The remaining two motions dealt with the insurance investigation. The defendants have claimed in court filings that Perelman hid the fact that he was trying to sell a number of the paintings after the fire, but before he made filed an insurance claim, which, they argue would have nulled the policy because he was lying during the investigation. The insurers’ attorneys showed evidence that power collector Ken Griffin and dealer Larry Gagosian, who works with both collectors, paid a visit to the Creeks in 2020 before the claim was filed on the five works. That visit, the insurance companies have argued, is proof that Perelman lied during the investigation. After that visit, Griffin did in fact buy paintings from Perelman, one of which, Brice Marden’s Letter about Rocks #2, for $30 million, was in the same room as the Twombly and the two Warhols during the fire. That summary judgment motion was denied.
In the third motion, Perelman’s lawyers argued that the insurance companies showed bad faith during the investigation, prolonged the investigation well past the contractual 30 days it normally takes to approve a claim, and had predetermined the outcome of their investigation and ultimate denial of that claim. “But don’t you think, counselor, that this situation is complicated and warranted extra consideration?” the judge said to Perelman’s attorney. Judge Cohen then reminded him that Perelman waited two years before filing a claim on the five works in question. The judge ruled to grant the summary judgment, effectively ruling that the insurers did not act in bad faith.
The key to these proceedings is the bespoke nature of Perelman’s contract with the insurance companies. With most such contracts, a damaged painting is simply repaired by conservators at the expense of the insurance agency. If that repair affects the value of the painting, insurance pays the difference. Perelman’s agreement has an added clause stipulating that he can choose to hand a damaged painting over to the insurance company in exchange for the full amount of the insurance evaluation price, which can be four to five times more than the painting is worth.
One of the works, a Warhol “Campbell’s Soup Can” has a fair market value of $12.5 million, but is insured at $100 million. Another, Twombly’s Untitled (1971) was valued at $50 million on the fair market and is insured for $125 million. The remaining works are Warhol’s Elvis 21 Times (1962), insured for $75 million, and Ruscha’s Box Smashed Flat, Vicksburg (1960–61) and Standard Station (1966), insured for $50 million and $60 million, respectively.
The Covid pandemic significantly depreciated shares of Perelman’s company Revlon Inc. He bought the company for $1.74 billion in 1985 through a holding company. In 2023 Revlon went bankrupt. Since 2020 Perelman has sold 71 blue-chip works for $963 million through Sotheby’s auctions and private sales, works that he had been using as collateral for loans.

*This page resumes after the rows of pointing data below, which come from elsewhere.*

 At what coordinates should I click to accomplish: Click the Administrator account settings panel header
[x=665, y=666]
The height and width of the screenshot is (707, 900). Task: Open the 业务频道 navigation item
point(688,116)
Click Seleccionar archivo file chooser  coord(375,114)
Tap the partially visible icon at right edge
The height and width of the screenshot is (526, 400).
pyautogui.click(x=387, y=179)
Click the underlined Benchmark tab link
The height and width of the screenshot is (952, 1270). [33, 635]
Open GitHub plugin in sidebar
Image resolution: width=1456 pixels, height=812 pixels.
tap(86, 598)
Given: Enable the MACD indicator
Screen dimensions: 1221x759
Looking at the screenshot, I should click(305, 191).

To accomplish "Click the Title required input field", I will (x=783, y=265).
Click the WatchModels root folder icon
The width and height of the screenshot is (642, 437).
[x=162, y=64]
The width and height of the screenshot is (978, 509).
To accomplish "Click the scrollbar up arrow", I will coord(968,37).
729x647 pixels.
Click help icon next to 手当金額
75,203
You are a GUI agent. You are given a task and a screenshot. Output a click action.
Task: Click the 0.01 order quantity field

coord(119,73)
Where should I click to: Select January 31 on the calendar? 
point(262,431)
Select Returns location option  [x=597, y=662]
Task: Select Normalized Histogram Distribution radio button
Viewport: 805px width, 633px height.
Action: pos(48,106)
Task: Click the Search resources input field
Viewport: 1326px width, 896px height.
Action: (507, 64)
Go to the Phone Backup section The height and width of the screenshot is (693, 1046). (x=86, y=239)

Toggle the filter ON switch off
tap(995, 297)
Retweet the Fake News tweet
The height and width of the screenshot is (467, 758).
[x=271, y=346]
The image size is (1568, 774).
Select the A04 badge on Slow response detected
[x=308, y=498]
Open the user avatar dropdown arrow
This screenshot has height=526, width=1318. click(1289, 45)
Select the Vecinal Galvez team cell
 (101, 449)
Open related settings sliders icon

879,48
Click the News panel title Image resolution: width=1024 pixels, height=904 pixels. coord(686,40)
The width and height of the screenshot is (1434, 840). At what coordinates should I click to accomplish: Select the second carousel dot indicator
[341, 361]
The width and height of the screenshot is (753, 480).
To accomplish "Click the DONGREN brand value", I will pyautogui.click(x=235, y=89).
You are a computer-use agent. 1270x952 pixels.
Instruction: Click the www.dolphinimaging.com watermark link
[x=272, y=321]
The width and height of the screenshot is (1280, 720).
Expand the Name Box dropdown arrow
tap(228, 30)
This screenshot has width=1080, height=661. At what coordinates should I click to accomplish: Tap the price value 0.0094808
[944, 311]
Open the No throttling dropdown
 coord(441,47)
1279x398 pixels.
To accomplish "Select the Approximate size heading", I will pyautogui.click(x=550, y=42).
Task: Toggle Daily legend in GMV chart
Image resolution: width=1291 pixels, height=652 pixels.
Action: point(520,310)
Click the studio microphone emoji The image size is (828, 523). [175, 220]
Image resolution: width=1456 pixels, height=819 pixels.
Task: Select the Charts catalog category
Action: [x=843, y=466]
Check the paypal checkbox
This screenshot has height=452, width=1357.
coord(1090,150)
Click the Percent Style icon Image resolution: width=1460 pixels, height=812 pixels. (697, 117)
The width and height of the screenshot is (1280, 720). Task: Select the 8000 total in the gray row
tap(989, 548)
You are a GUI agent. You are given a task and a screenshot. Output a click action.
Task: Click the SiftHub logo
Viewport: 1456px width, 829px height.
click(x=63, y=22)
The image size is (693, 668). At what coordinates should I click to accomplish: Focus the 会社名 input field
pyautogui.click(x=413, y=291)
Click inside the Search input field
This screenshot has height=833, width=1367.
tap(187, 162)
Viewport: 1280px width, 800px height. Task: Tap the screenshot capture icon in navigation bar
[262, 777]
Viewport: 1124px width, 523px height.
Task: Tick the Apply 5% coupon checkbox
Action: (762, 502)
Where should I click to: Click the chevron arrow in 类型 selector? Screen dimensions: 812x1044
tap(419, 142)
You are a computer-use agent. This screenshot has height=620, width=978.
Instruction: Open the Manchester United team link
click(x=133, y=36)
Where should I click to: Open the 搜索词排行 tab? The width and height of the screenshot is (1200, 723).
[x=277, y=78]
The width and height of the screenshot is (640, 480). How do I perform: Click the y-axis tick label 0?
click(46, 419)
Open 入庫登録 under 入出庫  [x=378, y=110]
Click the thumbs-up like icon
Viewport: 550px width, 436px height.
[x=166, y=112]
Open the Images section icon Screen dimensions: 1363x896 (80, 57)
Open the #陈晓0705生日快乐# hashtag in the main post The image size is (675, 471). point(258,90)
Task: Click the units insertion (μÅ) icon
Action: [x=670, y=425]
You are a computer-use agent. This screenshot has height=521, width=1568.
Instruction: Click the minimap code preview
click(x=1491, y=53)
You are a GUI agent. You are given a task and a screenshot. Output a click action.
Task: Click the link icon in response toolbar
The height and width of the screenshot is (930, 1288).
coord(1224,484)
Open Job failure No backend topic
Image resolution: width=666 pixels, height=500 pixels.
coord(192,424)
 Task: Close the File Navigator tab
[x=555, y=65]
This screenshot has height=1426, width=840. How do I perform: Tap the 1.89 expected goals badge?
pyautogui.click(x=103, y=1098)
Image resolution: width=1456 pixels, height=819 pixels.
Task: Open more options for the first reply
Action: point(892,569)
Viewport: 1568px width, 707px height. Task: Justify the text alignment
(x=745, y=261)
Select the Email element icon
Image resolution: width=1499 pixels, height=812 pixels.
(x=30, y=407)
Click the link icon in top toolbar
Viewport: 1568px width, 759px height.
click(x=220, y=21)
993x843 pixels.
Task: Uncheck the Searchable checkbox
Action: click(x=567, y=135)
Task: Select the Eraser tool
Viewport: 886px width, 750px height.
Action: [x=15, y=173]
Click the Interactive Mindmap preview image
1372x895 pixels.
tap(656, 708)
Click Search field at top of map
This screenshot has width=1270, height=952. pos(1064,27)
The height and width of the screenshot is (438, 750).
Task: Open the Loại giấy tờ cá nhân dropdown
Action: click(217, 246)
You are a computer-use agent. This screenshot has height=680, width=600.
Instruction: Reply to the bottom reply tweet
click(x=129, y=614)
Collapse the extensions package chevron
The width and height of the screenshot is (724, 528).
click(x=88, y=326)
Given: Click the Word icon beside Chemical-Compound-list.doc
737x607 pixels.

According to a Bloomberg report from last June, “at least nine banks had claims against Perelman’s assets, including his art collection, house in the Hamptons and various aircraft.” Following sales in 2020 of a large number of works, a private jet, and stakes in several companies, a spokesperson for Perelman said the sales “weren’t forced.”
A Perelman biographer put it more bluntly to Bloomberg: “He needs cash.”